Where are the images stored? If each of them is on disk, then it may take some of the processing time associated with extracting them from disk. You can check this to see if this is a problem, and if so, then rewrite the image data to pre-select the image so that the array processing code does not wait for the data ...

If the general logic of the application allows this (Is each matrix more independent or depends on the output of the previous addition of the matrix?) If they are independent, I would consider their execution on separate threads or in parallel.

The only possible way I can speed it up is to try to execute some of the extras in parallel, which with your size can be useful for overhead.

Adding a matrix is, of course, an n ^ 2 operation, but you can speed it up by using unsafe code, or at least using uneven arrays instead of multidimensional ones.

On the only way to effectively accelerate multiplication by a matrix, you should use the correct algorithm. There are more efficient ways to speed up matrix multiplication. Take a look at Stressen and Coopersmith Winograd . It is also noted [with previous answers] that you can paralyze the code, which helps a lot.

I'm not sure if this is faster, but you can write something like:

 public void PopulatePixelValueMatrices(GenericImage image,int Width, int Height) { Byte pixelValue; for (int x = 0; x < Width; x++) { for (int y = 0; y < Height; y++) { pixelValue = image.GetPixel(x, y).B; this.sumOfPixelValues[x, y] += pixelValue; this.sumOfPixelValuesSquared[x, y] += pixelValue * pixelValue; } } } 

This is a classic case where micro-optimization fails. You will not get anything from looking at this cycle. To get the real benefits of speed, you need to start with a big picture: -

• Can you preload the image [n + 1] asynchronously while processing the image [n]?
• Can you only load channel B from an image? Will it reduce memory bandwidth?
• Can you load the value of B and immediately update the arrays of sumOfPixelValues ​​(Squared), i.e. read the file and update instead of reading the file, saving, reading, updating? Again, this reduces memory bandwidth.
• Can you use one-dimensional arrays instead of two-dimensional ones? Perhaps create your own array class that works anyway.
• Perhaps you could explore the use of Mono and SIMD extensions?
• Can you process the image in pieces and assign them to unoccupied processors in a multi-processor environment?

EDIT:

Try using specialized image access tools to avoid wasting resources on bandwidth:

 public Color GetBPixel (int x, int y) { int offsetFromOrigin = (y * this.stride) + (x * 3); unsafe { return this.imagePtr [offsetFromOrigin + 1]; } } 

or, even better:

 public Color GetBPixel (int offset) { unsafe { return this.imagePtr [offset + 1]; } } 

and use the above in a loop, for example:

 for (int start_offset = 0, y = 0 ; y < Height ; start_offset += stride, ++y) { for (int x = 0, offset = start_offset ; x < Width ; offset += 3, ++x) { pixel = GetBPixel (offset); // do stuff } } 

If you are only doing matrix additions, you would like to use multiple threads to speed up, taking advantage of multi-core processors. Also use a one-dimensional index instead of two.
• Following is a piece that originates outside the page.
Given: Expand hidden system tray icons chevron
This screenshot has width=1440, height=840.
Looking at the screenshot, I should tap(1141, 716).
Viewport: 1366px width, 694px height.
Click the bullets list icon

If you want to perform more complex operations, you need to use a highly optimized math library, such as NMath.Net, which uses its own code, not .net.
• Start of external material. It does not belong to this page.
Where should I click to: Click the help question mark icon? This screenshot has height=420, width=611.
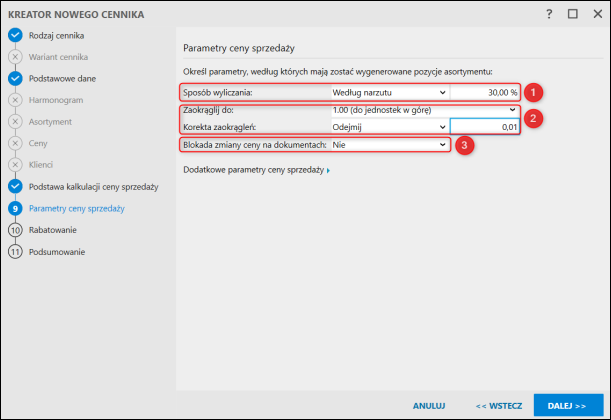click(550, 14)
Sometimes doing things in native C #, even unsafe calls, is only slower than using already optimized methods.

No results are guaranteed, but you can explore the System.Windows.Media.Imaging namespace and look at your whole problem differently.

Despite the fact that this is micro-optimization and therefore cannot add much, you may need to study what is the probability of getting zero when you do

 Byte pixelValue = image.GetPixel(x, y).B; 

Clearly, if pixelValue = 0, then there is no reason to make your program become

 public void PopulatePixelValueMatrices(GenericImage image,int Width, int Height) { for (int x = 0; x < Width; x++) { for (int y = 0; y < Height; y++) { Byte pixelValue = image.GetPixel(x, y).B; if(pixelValue != 0) { this.sumOfPixelValues[x, y] += pixelValue; this.sumOfPixelValuesSquared[x, y] += pixelValue * pixelValue; }}}} 

However, the question is how often will you see pixelValue = 0 and whether saving in calculation and storage will offset the cost of the test.